_Problem to work on_
Return verbatim every line from the first line of the data below to the line that contains "You are a computer-use agent. The image size is (274, 162).", inclusive, and no further.

_Supplied material_
****

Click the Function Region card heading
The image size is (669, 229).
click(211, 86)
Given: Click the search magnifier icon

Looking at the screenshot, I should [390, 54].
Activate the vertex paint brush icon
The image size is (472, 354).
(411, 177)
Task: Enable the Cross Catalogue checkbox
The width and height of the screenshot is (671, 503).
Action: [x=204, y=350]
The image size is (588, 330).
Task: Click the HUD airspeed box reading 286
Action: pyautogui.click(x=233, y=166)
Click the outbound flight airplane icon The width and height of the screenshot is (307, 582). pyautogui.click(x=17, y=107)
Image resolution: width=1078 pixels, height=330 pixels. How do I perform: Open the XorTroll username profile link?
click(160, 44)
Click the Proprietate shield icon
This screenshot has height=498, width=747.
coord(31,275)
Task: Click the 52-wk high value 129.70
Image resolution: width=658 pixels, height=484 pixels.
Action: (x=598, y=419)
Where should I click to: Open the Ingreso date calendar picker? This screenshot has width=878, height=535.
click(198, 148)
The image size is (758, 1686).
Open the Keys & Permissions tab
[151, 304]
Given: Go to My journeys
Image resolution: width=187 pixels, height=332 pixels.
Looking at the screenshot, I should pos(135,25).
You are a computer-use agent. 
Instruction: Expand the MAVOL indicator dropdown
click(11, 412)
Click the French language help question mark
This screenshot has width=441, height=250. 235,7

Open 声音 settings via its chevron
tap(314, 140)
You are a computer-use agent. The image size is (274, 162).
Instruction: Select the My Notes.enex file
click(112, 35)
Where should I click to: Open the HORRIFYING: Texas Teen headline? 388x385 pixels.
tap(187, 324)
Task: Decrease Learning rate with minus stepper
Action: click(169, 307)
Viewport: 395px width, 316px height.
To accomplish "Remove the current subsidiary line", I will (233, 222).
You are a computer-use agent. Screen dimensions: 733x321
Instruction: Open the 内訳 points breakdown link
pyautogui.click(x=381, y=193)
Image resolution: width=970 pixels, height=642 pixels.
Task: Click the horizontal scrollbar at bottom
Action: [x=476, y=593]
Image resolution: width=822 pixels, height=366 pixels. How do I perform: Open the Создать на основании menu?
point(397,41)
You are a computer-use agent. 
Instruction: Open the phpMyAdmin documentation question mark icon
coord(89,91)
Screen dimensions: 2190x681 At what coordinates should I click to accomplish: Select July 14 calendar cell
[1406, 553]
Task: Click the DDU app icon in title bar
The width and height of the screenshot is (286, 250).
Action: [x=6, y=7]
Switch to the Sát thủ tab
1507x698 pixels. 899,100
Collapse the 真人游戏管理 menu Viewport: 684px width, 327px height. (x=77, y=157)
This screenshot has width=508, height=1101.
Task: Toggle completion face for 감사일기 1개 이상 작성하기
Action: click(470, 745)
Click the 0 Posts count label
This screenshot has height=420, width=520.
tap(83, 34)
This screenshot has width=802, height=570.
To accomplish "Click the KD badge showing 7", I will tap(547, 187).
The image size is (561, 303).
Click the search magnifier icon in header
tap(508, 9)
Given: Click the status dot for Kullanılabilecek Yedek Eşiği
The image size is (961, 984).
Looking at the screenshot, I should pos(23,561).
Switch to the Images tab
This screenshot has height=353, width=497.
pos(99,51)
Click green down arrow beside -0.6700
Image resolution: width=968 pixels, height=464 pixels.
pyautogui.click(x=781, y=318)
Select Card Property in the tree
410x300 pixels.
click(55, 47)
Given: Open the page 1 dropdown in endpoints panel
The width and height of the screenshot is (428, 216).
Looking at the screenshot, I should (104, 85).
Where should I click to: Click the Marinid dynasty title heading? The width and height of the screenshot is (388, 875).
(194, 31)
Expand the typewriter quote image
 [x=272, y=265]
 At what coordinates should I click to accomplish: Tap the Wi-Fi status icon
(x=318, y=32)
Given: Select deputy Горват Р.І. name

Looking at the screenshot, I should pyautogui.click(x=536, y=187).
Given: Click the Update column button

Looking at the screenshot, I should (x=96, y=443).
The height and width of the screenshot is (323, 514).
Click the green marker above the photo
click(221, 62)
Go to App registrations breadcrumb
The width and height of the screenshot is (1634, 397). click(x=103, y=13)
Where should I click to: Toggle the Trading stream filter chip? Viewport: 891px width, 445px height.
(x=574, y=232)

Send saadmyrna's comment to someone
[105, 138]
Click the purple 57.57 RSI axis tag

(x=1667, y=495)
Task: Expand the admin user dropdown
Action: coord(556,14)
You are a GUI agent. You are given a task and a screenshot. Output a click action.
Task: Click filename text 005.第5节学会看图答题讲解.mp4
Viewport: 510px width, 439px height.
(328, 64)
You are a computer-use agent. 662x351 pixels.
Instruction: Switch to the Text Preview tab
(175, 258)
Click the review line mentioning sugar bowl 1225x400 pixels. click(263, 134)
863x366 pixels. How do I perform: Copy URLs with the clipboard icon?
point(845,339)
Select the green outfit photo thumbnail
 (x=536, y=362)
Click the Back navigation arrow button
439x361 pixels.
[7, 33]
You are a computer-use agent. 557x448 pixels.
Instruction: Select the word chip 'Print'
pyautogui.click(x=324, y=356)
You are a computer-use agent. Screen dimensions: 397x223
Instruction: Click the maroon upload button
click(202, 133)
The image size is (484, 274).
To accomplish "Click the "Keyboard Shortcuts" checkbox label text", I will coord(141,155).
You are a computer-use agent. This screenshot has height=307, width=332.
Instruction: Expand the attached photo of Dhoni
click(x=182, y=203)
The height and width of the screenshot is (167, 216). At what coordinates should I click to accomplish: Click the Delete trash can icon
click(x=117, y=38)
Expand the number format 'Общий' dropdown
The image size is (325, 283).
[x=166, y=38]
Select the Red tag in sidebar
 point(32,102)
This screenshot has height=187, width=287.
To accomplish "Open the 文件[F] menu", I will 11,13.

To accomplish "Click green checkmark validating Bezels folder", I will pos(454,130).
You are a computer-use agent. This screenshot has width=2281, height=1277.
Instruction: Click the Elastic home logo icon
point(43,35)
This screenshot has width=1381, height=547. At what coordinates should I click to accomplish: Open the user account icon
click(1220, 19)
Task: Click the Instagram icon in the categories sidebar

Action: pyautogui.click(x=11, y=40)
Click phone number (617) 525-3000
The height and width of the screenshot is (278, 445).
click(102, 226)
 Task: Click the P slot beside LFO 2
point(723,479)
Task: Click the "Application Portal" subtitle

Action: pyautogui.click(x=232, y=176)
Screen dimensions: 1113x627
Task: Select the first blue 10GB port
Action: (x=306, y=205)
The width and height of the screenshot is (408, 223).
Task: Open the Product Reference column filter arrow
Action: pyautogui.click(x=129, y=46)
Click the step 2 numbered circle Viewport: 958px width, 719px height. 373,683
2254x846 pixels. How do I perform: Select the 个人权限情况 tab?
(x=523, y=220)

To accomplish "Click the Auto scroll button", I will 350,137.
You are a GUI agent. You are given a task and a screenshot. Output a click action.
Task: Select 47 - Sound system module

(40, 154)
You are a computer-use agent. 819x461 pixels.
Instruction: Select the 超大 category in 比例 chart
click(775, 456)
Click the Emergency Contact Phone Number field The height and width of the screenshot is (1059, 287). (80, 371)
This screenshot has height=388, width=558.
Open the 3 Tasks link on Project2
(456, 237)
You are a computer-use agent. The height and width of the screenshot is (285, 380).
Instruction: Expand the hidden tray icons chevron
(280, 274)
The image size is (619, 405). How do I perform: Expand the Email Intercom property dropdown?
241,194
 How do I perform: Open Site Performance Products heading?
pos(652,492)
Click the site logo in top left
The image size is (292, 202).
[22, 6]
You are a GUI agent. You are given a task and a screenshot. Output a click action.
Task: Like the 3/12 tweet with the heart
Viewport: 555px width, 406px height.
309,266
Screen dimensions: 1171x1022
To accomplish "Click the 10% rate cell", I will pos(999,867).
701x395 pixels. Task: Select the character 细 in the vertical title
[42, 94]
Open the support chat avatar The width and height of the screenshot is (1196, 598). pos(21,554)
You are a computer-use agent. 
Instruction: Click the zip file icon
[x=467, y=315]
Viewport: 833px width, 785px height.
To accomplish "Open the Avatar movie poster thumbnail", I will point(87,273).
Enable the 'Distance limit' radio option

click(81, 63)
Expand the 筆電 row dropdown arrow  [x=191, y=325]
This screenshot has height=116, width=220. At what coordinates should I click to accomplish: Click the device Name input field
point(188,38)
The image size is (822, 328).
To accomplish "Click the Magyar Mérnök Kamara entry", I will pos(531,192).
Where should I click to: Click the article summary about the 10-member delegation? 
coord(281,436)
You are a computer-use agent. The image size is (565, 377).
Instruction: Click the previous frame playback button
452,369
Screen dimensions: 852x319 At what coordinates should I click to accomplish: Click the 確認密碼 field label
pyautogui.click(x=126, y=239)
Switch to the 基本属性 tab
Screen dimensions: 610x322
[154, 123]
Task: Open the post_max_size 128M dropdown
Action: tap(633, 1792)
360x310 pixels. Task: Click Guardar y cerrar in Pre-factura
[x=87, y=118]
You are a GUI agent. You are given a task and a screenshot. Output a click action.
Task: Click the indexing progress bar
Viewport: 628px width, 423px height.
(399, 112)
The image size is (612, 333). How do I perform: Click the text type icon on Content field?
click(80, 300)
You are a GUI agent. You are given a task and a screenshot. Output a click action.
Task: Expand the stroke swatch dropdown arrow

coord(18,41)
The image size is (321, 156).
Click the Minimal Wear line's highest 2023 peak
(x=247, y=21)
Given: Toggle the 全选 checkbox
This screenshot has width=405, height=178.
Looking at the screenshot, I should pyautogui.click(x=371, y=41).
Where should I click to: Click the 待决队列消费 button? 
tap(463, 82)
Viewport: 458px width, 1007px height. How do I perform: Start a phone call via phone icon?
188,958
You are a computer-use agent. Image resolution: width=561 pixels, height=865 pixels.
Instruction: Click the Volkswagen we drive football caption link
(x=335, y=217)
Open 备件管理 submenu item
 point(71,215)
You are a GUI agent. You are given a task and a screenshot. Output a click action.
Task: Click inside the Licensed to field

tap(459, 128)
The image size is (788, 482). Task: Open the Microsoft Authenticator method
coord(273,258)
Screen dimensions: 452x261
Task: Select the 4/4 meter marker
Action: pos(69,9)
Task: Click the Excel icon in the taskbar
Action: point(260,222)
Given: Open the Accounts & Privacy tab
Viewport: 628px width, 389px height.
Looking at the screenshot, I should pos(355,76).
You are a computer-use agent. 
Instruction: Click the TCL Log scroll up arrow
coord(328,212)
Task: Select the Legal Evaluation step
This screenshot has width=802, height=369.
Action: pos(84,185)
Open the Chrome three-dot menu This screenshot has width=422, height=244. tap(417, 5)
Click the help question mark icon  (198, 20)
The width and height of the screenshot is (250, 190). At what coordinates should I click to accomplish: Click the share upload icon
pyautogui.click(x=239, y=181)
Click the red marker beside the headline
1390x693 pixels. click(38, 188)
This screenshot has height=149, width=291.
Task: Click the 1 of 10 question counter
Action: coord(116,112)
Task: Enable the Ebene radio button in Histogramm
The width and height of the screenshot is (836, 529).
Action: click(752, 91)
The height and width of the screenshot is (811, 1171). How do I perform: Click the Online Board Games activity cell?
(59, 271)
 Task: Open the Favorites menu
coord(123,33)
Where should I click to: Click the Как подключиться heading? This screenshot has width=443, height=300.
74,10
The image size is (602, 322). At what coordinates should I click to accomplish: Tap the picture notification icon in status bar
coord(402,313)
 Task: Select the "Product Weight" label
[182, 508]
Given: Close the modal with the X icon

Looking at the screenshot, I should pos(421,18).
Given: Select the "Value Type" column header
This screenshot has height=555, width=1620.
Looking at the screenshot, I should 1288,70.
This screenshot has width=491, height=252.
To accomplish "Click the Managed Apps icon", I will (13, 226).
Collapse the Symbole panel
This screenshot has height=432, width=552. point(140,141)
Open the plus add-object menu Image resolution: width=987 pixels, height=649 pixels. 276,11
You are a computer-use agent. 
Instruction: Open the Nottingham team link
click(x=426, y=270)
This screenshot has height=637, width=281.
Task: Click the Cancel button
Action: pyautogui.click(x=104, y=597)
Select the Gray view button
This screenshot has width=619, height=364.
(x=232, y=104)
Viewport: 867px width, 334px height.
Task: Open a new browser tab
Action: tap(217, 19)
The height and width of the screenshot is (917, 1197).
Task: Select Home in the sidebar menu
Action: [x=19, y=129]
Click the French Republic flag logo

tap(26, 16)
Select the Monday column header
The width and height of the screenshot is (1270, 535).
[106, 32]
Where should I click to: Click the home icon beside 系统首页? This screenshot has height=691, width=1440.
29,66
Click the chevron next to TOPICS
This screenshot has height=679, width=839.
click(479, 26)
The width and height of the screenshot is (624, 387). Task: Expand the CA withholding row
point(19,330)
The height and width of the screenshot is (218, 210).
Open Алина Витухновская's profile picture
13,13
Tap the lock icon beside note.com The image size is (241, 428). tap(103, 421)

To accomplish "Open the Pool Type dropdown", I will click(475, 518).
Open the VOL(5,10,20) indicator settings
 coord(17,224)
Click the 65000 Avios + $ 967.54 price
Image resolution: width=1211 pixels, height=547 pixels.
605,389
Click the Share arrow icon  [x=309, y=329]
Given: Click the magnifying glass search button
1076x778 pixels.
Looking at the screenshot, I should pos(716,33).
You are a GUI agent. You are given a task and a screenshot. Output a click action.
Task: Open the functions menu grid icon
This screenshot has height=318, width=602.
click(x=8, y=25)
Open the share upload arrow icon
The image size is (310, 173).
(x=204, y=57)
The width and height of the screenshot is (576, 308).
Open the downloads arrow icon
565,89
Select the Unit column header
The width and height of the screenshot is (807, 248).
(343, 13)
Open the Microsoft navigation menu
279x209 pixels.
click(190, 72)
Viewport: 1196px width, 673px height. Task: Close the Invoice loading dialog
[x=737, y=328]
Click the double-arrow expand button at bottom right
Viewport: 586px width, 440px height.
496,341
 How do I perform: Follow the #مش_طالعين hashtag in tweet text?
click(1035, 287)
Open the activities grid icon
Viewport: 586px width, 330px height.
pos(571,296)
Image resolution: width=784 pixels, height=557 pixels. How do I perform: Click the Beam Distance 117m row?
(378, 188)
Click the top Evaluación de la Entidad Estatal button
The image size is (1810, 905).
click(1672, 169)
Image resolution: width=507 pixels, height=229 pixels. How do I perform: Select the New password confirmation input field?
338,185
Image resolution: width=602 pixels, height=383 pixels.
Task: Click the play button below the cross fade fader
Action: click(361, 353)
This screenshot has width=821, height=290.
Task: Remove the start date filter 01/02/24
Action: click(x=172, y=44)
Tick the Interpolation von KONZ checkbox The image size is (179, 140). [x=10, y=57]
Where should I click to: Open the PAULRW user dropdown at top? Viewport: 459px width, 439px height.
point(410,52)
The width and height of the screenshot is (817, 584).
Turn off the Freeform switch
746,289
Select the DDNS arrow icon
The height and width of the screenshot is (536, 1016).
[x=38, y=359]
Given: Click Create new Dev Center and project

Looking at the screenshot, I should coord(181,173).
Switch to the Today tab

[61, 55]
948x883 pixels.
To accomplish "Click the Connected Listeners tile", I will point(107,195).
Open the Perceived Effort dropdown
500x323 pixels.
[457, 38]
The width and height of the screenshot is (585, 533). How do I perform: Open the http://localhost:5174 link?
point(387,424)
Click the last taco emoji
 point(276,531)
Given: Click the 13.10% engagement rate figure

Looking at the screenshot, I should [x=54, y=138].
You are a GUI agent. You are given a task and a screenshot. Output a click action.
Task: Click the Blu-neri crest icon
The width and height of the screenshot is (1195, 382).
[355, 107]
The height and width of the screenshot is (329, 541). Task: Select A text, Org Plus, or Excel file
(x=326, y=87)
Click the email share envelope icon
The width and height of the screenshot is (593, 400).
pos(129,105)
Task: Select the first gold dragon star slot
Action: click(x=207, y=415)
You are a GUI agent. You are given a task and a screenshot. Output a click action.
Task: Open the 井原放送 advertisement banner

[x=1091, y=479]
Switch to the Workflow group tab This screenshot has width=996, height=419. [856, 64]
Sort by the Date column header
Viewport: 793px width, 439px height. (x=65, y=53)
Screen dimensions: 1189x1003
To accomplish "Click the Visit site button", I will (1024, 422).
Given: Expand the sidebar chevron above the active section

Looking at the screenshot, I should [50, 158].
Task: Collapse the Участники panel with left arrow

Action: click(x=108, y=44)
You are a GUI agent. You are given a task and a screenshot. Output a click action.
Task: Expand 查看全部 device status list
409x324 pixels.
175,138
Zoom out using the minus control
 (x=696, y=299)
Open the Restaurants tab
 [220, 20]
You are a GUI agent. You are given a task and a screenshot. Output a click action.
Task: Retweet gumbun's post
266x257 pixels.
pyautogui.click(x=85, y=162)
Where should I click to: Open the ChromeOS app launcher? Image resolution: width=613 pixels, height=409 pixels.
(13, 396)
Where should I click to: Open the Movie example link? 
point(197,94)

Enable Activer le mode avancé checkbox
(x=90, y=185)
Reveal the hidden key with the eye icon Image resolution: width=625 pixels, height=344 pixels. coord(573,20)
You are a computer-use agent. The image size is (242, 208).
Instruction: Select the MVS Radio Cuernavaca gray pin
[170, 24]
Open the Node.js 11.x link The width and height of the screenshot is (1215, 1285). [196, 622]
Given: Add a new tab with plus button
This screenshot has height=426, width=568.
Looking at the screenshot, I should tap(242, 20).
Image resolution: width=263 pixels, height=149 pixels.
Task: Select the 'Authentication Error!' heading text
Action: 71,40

****

_Task response_
Click the Function Region card heading
The image size is (669, 229).
click(211, 86)
Given: Click the search magnifier icon

Looking at the screenshot, I should [390, 54].
Activate the vertex paint brush icon
The image size is (472, 354).
(411, 177)
Task: Enable the Cross Catalogue checkbox
The width and height of the screenshot is (671, 503).
Action: [x=204, y=350]
The image size is (588, 330).
Task: Click the HUD airspeed box reading 286
Action: pyautogui.click(x=233, y=166)
Click the outbound flight airplane icon The width and height of the screenshot is (307, 582). pyautogui.click(x=17, y=107)
Image resolution: width=1078 pixels, height=330 pixels. How do I perform: Open the XorTroll username profile link?
click(160, 44)
Click the Proprietate shield icon
This screenshot has height=498, width=747.
coord(31,275)
Task: Click the 52-wk high value 129.70
Image resolution: width=658 pixels, height=484 pixels.
Action: (x=598, y=419)
Where should I click to: Open the Ingreso date calendar picker? This screenshot has width=878, height=535.
click(198, 148)
The image size is (758, 1686).
Open the Keys & Permissions tab
[151, 304]
Given: Go to My journeys
Image resolution: width=187 pixels, height=332 pixels.
Looking at the screenshot, I should pos(135,25).
You are a computer-use agent. 
Instruction: Expand the MAVOL indicator dropdown
click(11, 412)
Click the French language help question mark
This screenshot has width=441, height=250. 235,7

Open 声音 settings via its chevron
tap(314, 140)
You are a computer-use agent. The image size is (274, 162).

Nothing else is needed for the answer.